Like all countries, our nation has some foods that are quintessentially Canadian. Why not include some national dishes in your Canada Day festivities?
Not exactly a heart-healthy dish, nor is it kind to the waistline, but indulging in poutine once in a blue moon is fine, right? After all, who can resist a pile of French fries topped with squeaky cheese curds melted by warm, rich gravy? Not us.
You have to balance the salty poutine with something sweet! And what better than the no-bake dessert, Nanaimo bars? These sugary treats are indeed named after the West Coast city, from where they hail.
Perhaps battling the Nanaimo bar as the all-Canadian sweet treat is the butter tart. We love these pastry tarts, with their rich filling of nuts, sugar and sometimes raisins, as a breakfast treat with our morning mug of coffee or our afternoon tea.

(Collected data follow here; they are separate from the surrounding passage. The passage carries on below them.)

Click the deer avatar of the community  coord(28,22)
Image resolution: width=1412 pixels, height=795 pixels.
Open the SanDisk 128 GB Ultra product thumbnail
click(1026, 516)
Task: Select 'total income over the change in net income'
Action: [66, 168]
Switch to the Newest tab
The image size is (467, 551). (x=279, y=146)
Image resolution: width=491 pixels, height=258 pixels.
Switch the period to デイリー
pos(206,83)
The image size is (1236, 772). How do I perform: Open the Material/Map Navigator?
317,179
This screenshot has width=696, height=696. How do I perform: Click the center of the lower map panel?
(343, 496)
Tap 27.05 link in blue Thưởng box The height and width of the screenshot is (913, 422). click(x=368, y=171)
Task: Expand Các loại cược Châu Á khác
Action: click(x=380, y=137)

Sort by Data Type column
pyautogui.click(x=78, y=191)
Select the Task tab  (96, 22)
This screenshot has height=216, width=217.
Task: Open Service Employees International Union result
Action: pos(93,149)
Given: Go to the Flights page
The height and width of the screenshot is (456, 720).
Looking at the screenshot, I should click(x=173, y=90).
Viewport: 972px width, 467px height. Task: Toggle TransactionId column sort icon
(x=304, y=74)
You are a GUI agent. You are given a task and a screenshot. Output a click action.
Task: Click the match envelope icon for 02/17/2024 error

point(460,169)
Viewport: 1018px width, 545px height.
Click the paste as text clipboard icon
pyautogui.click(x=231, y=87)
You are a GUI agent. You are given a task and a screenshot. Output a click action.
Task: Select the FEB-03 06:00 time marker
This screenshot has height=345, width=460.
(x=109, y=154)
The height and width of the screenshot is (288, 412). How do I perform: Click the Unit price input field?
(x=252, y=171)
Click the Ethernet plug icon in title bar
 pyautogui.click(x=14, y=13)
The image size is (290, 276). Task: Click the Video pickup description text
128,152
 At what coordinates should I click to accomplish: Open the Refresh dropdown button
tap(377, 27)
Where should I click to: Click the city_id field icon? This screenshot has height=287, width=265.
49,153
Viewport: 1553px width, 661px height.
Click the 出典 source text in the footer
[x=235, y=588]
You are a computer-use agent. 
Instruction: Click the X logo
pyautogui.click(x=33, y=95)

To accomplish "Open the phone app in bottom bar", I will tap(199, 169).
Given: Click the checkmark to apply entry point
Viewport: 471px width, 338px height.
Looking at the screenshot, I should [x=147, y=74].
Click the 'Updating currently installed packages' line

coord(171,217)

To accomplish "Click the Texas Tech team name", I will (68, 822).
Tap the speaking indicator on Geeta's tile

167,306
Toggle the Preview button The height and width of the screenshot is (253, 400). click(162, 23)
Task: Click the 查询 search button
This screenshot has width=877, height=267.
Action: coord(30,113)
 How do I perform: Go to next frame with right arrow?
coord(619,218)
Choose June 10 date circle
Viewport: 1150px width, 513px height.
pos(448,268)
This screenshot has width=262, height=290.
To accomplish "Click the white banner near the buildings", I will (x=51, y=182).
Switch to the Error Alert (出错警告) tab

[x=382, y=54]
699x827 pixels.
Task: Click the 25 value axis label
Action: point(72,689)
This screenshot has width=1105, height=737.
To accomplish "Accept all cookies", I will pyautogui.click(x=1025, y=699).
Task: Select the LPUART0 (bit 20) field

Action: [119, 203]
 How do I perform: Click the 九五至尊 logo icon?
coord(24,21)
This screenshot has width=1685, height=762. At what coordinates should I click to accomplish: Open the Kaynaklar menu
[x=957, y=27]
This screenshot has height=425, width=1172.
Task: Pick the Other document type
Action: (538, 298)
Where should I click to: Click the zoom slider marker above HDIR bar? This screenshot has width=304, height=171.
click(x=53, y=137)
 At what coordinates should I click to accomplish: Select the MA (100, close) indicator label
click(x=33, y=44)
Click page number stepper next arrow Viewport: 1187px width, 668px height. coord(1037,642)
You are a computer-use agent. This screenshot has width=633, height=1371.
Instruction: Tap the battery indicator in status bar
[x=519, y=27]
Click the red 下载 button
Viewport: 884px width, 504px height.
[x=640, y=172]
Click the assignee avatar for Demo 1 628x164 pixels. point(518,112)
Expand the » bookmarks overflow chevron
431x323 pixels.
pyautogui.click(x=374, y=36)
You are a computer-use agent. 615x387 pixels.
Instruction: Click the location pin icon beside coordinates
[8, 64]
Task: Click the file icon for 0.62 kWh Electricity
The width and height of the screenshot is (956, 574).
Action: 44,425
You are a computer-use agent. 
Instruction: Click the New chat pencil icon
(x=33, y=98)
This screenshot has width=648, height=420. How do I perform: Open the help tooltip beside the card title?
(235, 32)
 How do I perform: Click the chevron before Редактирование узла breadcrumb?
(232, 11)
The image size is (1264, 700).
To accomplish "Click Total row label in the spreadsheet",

We love fiddleheads for their unique, furled little fronds, as the curled-up greens make a great visual impact on any plate due to their one-of-a-kind appearance. Not that they taste too shabby either, and they contain essential fatty acids. The bad news, though, is that they’re only available in the spring, so you likely won’t be able to find them around Canada Day. (But next spring, be sure to snap ’em up while you can!)
Doesn’t just about anything taste better with a drizzle of maple syrup? Celebrate this amber sweetness this Canada Day by roasting salmon with a maple glaze as your main course, or drizzle it on bacon that you bake for an addictive, savoury side dish.
Although more of a winter dish, we think tourtiere is just as delicious in the summer. After all, this tasty meat pie (usually made with finely minced pork and beef, sometimes veal, and spices and herbs mixed in) might be considered a winter dish simply because winter dominates our weather! Pair it with a green salad, and you’ve got a yummy all-Canadian meal for Canada Day.